INSIDER TRADING: A CONTINUING FOCUS FOR THE SEC AND DOJ

DOJ and the SEC continue to focus on insider trading. In two new cases the U.S. Attorneys Office, New Jersey and the SEC brought insider trading charges centered on the acquisition of Home Diagnostics, Inc. by Nipro Corporation in a deal announced on February 3, 2010.

The SEC filed a civil complaint against George H. Holley, the co-founder of the company. Home Diagnostics is a leading manufacturer of diabetes testing supplies. The Commission’s complaint also names as defendants Steven Dudas, Mr. Holley’s personal accountant, and Phairot Iamnaita, his friend and business associate.

According to the Commission, Mr. Holley told Messrs. Dudas and Iamnaita that Nipro was about to acquire Home Diagnostics. He then furnished the two men with $121,500 to purchase shares of the company. The two men used a joint brokerage account to acquire shares of the company. When the deal was announced the share price for Home Diagnostics increased by 90% over the closing price the previous day. Messrs. Dudas and Iamnaita liquidated their shares yielding a profit of over $90,000.

Mr. Holley also tipped four other persons between December 2009 and mid-January 2010 according to the Commission. Two were friends, one was a relative and a fourth was a business associate. Mr. Holley furnished at least two of those individuals with research reports about the company as a cover story according to the Commission. Each individual traded. Collectively that trading yielded profits of more than $170,000. SEC v. Holley, Case No. 3:11-cv-00205 (D. N.J. Filed Jan. 13, 2011).

Criminal charges were also brought against Messrs. Holley and Iamnaita. Each defendant is charged with conspiracy. According to the court documents Mr. Holley disclosed inside information about the then pending acquisition of Home Diagnostics to at least three other people. U.S. v. Holley (D. N.J.). These cases are in litigation.
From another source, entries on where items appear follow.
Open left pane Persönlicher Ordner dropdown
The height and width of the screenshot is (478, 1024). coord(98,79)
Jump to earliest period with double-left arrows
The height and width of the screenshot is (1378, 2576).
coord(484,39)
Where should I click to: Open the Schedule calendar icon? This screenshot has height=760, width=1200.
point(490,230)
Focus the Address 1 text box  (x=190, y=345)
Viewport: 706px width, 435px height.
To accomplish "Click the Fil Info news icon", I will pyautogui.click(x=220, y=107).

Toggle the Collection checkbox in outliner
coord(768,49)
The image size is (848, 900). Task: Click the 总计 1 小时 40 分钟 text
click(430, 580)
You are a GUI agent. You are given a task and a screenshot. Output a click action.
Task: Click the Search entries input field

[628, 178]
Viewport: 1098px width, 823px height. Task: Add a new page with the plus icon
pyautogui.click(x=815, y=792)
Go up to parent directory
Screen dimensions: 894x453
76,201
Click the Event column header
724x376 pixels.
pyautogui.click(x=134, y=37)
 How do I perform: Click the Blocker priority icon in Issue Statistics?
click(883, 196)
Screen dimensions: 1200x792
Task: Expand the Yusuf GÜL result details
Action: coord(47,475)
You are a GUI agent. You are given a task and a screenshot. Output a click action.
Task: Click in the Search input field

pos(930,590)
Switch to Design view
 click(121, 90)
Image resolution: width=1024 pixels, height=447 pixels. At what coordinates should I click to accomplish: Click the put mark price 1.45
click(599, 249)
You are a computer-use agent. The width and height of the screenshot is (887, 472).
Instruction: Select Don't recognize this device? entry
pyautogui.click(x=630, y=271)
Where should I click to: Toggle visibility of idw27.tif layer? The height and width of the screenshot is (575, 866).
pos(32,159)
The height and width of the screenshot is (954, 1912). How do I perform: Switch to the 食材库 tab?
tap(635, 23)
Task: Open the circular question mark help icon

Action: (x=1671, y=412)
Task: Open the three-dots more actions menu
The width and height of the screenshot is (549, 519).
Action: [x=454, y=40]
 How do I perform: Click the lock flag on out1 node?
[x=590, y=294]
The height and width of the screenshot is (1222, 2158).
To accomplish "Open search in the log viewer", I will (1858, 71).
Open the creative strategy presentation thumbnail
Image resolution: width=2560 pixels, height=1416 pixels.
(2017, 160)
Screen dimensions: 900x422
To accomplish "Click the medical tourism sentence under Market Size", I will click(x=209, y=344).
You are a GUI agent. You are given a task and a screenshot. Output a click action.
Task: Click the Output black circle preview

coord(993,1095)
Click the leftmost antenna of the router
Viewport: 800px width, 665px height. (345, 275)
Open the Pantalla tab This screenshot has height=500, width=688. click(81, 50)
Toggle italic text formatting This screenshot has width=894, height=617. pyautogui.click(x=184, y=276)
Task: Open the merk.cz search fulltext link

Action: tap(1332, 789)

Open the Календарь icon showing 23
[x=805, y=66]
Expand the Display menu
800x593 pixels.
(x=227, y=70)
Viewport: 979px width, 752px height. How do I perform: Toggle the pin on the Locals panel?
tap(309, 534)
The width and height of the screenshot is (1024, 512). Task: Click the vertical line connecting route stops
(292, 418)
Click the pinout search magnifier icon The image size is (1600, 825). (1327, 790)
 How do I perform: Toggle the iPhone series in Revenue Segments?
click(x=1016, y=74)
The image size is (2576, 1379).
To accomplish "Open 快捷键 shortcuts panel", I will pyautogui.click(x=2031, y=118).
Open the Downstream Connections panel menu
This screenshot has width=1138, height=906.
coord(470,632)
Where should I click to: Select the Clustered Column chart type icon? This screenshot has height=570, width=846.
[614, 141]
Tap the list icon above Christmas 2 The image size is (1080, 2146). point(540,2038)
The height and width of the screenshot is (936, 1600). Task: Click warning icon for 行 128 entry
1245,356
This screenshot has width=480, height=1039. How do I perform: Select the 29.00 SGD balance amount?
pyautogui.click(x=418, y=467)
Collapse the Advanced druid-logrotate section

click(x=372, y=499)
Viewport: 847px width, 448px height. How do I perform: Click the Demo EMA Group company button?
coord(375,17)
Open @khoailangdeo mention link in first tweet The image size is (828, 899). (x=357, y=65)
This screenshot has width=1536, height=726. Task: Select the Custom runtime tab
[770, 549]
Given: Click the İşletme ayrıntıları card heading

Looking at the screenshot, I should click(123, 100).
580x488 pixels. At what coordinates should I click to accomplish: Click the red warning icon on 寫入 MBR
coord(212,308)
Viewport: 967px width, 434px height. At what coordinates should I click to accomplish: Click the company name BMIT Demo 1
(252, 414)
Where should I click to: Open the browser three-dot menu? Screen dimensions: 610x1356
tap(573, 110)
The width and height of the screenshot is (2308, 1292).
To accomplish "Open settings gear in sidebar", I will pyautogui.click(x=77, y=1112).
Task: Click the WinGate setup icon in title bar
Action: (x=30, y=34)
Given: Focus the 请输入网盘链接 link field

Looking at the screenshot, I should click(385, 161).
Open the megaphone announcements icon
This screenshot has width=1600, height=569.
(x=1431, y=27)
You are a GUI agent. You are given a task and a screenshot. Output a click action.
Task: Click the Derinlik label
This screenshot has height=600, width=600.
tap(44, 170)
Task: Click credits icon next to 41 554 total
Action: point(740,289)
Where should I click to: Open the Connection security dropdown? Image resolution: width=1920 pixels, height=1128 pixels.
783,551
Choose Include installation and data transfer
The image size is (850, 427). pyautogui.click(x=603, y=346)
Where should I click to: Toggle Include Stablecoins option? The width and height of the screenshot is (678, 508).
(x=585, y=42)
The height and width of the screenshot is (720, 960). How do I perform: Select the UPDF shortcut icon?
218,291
Last Friday another Galleon related case moved toward resolution. Former Ropes and Gray associate Arthur Cutillo pleaded guilty to one count of conspiracy and one count of securities fraud. The charges stem from the Galleon investigation. According to the court papers, in 2007 and 2008 Mr. Cutillo and another firm attorney, Brien Santarlas, furnished inside information to a third attorney, Jason Goldfarb. The information concerned the then pending deals involving 3Com Corporation and Axcan Pharma, Inc. Mr. Goldfarb in turn furnished the information to Zvi Goffer who was known as Octopussy because of his multiple sources of information. The information was exchanged for cash. U.S. v. Cutillo (S.D.N.Y.).

Mr. Cutillo is scheduled to be sentenced on April 27, 2011. Mr. Santarlas previously pleaded guilty to similar charges. The criminal cases against Messrs. Goffer and Goldfarb are pending. The SEC also has an action pending against Mr. Cutillo, SEC v. Cutillo, Case No. 09-cv-9208 (S.D.N.Y.) as well as the others involved here.